Task instructions: Take every line from the entries below that includes the word "link" and copy it.

:: Records for this exercise

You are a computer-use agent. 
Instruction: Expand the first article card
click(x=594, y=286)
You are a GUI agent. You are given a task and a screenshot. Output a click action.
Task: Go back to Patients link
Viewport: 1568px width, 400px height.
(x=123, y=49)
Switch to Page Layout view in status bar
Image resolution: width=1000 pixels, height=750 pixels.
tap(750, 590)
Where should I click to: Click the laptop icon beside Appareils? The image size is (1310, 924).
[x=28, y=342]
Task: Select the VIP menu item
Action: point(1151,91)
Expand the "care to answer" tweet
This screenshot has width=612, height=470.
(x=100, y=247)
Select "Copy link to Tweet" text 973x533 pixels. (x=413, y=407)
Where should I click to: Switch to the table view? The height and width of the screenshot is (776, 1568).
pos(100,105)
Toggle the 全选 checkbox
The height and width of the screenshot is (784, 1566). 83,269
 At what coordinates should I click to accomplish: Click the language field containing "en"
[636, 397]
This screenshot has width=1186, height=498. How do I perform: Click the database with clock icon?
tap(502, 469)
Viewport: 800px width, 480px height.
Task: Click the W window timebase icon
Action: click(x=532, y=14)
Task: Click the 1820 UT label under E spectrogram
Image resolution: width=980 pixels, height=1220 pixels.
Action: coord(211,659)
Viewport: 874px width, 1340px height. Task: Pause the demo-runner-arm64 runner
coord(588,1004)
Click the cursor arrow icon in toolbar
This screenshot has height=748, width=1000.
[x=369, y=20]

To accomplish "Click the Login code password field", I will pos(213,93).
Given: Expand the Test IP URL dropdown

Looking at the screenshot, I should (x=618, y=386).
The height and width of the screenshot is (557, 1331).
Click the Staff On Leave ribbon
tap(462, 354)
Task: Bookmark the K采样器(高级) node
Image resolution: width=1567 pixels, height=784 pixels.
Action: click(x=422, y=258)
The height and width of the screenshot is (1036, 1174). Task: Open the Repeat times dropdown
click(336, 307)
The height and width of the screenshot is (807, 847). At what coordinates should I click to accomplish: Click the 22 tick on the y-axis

::::

Written reply:
Task: Go back to Patients link
Select "Copy link to Tweet" text 973x533 pixels. (x=413, y=407)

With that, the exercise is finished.